- Task requirements
From the line containing "You are a computer-use agent. Viewport: 267px" down to the line containing "Screen dimensions: 126x199" in the records below, reproduce every line exactly, ends included, and omit all others.

- Extracted material
• • • • • • •
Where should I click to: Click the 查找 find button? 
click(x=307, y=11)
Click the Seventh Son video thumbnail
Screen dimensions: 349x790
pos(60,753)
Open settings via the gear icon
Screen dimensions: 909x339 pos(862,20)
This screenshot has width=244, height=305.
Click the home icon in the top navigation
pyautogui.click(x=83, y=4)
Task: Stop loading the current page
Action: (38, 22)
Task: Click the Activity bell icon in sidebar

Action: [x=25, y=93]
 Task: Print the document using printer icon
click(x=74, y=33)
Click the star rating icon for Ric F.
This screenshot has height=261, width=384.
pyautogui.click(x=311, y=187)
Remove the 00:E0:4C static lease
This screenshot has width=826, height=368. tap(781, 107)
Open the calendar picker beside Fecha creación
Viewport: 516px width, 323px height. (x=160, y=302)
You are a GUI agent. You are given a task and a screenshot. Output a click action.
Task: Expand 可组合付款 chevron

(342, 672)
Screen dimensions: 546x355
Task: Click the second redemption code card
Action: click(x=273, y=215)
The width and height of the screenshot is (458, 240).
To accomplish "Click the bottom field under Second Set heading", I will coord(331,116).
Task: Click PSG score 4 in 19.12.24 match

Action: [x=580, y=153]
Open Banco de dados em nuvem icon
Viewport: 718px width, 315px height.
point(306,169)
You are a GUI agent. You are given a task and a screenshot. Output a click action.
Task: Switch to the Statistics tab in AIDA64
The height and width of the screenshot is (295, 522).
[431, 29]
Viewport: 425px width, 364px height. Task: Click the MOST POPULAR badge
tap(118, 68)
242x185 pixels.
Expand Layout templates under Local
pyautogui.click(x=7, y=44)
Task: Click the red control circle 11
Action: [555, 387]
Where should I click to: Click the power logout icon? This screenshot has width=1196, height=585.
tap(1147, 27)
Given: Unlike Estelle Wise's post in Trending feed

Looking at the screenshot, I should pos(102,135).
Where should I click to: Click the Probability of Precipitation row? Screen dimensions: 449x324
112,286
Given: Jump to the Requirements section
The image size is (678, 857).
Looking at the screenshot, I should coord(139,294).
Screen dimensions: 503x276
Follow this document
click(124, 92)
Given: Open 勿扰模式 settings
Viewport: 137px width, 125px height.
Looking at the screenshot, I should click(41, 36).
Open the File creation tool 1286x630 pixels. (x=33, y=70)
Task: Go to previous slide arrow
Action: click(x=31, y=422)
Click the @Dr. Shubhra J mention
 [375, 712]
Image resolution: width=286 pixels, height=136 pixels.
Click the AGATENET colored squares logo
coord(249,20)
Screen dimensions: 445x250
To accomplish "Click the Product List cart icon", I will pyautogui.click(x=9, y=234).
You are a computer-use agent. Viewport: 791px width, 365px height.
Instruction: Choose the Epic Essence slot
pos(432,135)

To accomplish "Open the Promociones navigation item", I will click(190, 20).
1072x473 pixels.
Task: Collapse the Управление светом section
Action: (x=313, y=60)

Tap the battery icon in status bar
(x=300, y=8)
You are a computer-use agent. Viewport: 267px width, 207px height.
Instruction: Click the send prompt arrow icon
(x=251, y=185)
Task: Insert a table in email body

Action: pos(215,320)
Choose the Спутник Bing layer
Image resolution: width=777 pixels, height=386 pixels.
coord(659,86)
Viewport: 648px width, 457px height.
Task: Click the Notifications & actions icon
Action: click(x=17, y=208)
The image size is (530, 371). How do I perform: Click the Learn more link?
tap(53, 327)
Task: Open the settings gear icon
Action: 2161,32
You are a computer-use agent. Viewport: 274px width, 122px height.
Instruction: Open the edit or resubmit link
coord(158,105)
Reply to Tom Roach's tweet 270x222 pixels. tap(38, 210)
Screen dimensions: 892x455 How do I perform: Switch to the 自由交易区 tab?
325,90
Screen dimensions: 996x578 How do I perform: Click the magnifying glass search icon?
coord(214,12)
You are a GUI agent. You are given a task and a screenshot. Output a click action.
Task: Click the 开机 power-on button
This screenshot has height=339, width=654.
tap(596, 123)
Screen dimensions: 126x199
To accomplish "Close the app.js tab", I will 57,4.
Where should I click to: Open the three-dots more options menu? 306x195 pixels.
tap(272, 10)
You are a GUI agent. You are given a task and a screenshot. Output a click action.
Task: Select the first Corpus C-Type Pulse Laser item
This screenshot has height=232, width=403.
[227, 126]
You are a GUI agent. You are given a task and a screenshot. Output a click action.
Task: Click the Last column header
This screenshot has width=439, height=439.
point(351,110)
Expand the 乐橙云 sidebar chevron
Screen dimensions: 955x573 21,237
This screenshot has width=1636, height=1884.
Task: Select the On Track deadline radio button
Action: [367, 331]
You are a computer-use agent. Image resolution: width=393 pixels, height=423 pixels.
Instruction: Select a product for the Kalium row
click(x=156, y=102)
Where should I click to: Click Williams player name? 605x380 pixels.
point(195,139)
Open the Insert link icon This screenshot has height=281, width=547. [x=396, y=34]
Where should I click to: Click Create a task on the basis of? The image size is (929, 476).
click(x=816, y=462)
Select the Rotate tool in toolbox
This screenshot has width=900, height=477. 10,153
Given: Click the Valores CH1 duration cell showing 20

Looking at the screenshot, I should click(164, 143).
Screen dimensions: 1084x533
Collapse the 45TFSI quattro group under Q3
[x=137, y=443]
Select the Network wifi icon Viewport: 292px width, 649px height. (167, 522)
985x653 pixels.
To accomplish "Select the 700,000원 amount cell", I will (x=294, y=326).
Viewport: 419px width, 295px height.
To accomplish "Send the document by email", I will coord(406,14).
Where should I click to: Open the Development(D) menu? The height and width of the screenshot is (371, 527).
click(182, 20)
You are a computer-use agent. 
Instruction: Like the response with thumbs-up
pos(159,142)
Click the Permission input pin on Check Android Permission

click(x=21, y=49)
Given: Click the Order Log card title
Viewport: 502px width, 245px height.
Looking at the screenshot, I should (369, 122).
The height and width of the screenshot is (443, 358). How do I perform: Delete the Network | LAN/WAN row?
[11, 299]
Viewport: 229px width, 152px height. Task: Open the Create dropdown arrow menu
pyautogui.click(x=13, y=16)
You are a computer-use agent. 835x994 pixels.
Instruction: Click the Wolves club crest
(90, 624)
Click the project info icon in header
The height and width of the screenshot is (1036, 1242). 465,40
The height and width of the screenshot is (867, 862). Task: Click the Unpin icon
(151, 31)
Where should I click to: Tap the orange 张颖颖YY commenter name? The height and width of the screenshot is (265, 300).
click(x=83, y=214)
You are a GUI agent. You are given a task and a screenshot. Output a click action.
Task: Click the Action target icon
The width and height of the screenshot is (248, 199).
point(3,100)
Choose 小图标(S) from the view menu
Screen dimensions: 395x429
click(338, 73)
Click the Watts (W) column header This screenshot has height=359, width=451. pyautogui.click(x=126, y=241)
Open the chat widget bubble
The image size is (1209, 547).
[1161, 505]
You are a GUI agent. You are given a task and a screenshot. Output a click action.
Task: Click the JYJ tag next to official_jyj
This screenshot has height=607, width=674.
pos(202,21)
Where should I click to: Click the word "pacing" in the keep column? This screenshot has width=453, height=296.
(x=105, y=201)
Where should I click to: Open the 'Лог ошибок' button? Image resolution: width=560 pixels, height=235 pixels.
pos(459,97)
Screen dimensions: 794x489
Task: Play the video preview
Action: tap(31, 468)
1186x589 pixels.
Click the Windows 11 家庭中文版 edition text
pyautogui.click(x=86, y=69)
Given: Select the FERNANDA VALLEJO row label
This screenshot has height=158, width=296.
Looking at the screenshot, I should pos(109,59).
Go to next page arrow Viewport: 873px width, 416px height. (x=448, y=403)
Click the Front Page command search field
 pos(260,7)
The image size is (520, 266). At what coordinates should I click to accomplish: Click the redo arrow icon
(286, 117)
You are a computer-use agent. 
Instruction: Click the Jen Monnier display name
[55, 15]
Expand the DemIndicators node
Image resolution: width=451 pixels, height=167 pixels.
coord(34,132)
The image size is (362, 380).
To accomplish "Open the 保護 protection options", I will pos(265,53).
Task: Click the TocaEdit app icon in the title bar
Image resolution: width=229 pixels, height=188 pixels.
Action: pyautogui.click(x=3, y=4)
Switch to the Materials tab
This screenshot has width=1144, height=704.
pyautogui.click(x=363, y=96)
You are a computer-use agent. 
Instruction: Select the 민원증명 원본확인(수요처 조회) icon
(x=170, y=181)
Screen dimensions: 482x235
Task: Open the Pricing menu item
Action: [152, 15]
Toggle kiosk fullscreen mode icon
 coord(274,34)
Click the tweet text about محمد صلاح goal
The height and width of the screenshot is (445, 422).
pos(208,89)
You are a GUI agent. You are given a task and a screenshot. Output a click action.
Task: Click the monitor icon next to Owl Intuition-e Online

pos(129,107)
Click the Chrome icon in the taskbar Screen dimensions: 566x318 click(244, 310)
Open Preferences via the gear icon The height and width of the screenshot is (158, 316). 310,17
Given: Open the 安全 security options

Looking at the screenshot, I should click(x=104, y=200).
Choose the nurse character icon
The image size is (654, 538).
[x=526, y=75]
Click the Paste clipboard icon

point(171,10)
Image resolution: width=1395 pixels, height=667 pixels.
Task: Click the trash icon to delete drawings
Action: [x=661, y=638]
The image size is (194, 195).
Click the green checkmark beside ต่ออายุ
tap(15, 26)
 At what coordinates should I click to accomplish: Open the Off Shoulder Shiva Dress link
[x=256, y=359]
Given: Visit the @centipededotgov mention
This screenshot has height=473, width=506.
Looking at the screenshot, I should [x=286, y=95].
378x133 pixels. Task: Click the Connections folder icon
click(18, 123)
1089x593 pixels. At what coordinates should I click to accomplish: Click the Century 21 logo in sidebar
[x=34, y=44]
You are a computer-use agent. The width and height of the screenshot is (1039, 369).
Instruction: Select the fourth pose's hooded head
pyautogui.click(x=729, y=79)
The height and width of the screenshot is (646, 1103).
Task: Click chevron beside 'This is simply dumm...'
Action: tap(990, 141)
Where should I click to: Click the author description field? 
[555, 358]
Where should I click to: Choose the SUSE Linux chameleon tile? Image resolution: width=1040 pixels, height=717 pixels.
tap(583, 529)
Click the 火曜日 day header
• • • • • • •
- Answer area
You are a computer-use agent. Viewport: 267px width, 207px height.
Instruction: Click the send prompt arrow icon
(x=251, y=185)
Task: Insert a table in email body

Action: pos(215,320)
Choose the Спутник Bing layer
Image resolution: width=777 pixels, height=386 pixels.
coord(659,86)
Viewport: 648px width, 457px height.
Task: Click the Notifications & actions icon
Action: click(x=17, y=208)
The image size is (530, 371). How do I perform: Click the Learn more link?
tap(53, 327)
Task: Open the settings gear icon
Action: 2161,32
You are a computer-use agent. Viewport: 274px width, 122px height.
Instruction: Open the edit or resubmit link
coord(158,105)
Reply to Tom Roach's tweet 270x222 pixels. tap(38, 210)
Screen dimensions: 892x455 How do I perform: Switch to the 自由交易区 tab?
325,90
Screen dimensions: 996x578 How do I perform: Click the magnifying glass search icon?
coord(214,12)
You are a GUI agent. You are given a task and a screenshot. Output a click action.
Task: Click the 开机 power-on button
This screenshot has height=339, width=654.
tap(596, 123)
Screen dimensions: 126x199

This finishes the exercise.